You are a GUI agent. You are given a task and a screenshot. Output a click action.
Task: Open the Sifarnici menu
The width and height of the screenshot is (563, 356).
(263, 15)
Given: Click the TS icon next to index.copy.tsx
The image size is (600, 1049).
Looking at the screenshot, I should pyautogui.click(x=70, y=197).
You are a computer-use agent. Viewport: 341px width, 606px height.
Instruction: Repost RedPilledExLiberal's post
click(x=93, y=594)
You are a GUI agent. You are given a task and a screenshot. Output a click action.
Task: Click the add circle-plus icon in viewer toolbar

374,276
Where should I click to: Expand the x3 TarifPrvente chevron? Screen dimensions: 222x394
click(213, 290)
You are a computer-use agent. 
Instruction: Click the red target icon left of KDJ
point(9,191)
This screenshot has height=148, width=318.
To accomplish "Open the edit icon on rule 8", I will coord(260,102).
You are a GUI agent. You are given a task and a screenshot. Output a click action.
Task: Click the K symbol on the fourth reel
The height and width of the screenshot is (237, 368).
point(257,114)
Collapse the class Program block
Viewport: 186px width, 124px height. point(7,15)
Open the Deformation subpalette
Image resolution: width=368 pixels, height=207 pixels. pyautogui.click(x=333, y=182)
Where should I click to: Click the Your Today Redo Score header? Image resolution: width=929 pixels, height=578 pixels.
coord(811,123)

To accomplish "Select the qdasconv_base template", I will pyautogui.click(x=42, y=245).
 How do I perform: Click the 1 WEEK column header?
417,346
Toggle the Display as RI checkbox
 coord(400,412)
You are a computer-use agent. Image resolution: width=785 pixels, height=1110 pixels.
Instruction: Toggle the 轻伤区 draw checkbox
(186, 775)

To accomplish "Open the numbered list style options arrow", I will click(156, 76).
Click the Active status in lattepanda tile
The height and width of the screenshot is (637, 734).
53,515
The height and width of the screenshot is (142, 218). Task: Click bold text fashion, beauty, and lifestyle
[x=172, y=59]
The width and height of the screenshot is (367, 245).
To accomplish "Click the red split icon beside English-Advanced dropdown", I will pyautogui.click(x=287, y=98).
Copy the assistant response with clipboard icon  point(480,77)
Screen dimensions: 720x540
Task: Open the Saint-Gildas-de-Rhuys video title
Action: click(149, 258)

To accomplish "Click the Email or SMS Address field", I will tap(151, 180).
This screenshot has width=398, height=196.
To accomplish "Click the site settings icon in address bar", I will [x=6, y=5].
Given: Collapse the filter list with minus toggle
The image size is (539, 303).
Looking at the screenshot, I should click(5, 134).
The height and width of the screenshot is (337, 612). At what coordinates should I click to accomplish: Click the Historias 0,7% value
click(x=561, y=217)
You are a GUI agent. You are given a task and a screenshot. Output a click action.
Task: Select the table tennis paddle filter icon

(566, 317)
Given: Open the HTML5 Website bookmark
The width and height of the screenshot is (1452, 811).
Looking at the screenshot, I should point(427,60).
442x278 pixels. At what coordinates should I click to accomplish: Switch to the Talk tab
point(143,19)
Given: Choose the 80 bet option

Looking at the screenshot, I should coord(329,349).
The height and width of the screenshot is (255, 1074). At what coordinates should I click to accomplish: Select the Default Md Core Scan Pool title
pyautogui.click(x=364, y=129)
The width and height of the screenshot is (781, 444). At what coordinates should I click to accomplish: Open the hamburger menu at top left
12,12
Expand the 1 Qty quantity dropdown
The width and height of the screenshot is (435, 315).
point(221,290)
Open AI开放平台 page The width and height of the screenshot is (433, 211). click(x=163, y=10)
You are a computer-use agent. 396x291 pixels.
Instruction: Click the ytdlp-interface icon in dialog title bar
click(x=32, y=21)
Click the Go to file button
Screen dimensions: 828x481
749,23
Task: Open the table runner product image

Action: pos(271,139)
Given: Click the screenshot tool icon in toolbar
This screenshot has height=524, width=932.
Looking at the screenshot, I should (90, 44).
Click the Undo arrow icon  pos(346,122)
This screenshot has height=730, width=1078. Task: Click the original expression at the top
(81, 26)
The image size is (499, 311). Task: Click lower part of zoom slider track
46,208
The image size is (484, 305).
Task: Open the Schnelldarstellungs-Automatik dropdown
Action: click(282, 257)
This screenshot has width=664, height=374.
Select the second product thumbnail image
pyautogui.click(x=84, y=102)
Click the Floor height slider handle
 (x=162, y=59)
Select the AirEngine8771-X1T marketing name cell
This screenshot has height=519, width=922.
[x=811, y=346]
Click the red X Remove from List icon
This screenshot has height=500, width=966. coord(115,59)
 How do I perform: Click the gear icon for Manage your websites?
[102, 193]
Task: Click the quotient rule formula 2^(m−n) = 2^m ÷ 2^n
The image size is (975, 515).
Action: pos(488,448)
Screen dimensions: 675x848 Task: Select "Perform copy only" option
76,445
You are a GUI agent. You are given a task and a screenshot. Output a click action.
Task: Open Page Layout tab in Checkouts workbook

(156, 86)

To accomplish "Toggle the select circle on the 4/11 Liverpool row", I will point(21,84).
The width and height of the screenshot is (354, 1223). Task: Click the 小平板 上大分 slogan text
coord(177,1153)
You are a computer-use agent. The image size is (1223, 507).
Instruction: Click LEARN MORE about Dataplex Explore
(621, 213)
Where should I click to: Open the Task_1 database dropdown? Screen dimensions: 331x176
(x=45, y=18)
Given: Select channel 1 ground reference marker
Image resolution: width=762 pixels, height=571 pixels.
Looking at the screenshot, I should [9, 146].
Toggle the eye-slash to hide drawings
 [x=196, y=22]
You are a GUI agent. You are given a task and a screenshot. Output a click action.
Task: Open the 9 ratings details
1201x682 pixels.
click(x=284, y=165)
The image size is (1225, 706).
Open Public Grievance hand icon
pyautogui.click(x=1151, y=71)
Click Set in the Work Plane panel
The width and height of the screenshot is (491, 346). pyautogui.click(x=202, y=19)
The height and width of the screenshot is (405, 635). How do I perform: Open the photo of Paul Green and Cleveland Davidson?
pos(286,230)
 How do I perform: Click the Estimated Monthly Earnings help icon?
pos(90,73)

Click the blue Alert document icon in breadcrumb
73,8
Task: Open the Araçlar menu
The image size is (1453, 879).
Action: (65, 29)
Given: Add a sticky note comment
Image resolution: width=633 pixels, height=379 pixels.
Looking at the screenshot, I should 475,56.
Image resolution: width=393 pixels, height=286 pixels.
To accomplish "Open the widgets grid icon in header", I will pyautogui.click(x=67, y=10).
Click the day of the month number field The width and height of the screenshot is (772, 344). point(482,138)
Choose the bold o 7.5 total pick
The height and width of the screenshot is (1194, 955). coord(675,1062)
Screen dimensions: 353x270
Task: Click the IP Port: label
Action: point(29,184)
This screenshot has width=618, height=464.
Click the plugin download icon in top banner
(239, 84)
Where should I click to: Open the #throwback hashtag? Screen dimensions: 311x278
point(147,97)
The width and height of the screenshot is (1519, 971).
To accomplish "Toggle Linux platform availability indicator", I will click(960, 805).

§ **TASK**
Nothing beyond a number is expected: count the lines of the material that hold the string "computer".

§ **SOLUTION FOR THIS EXERCISE**
5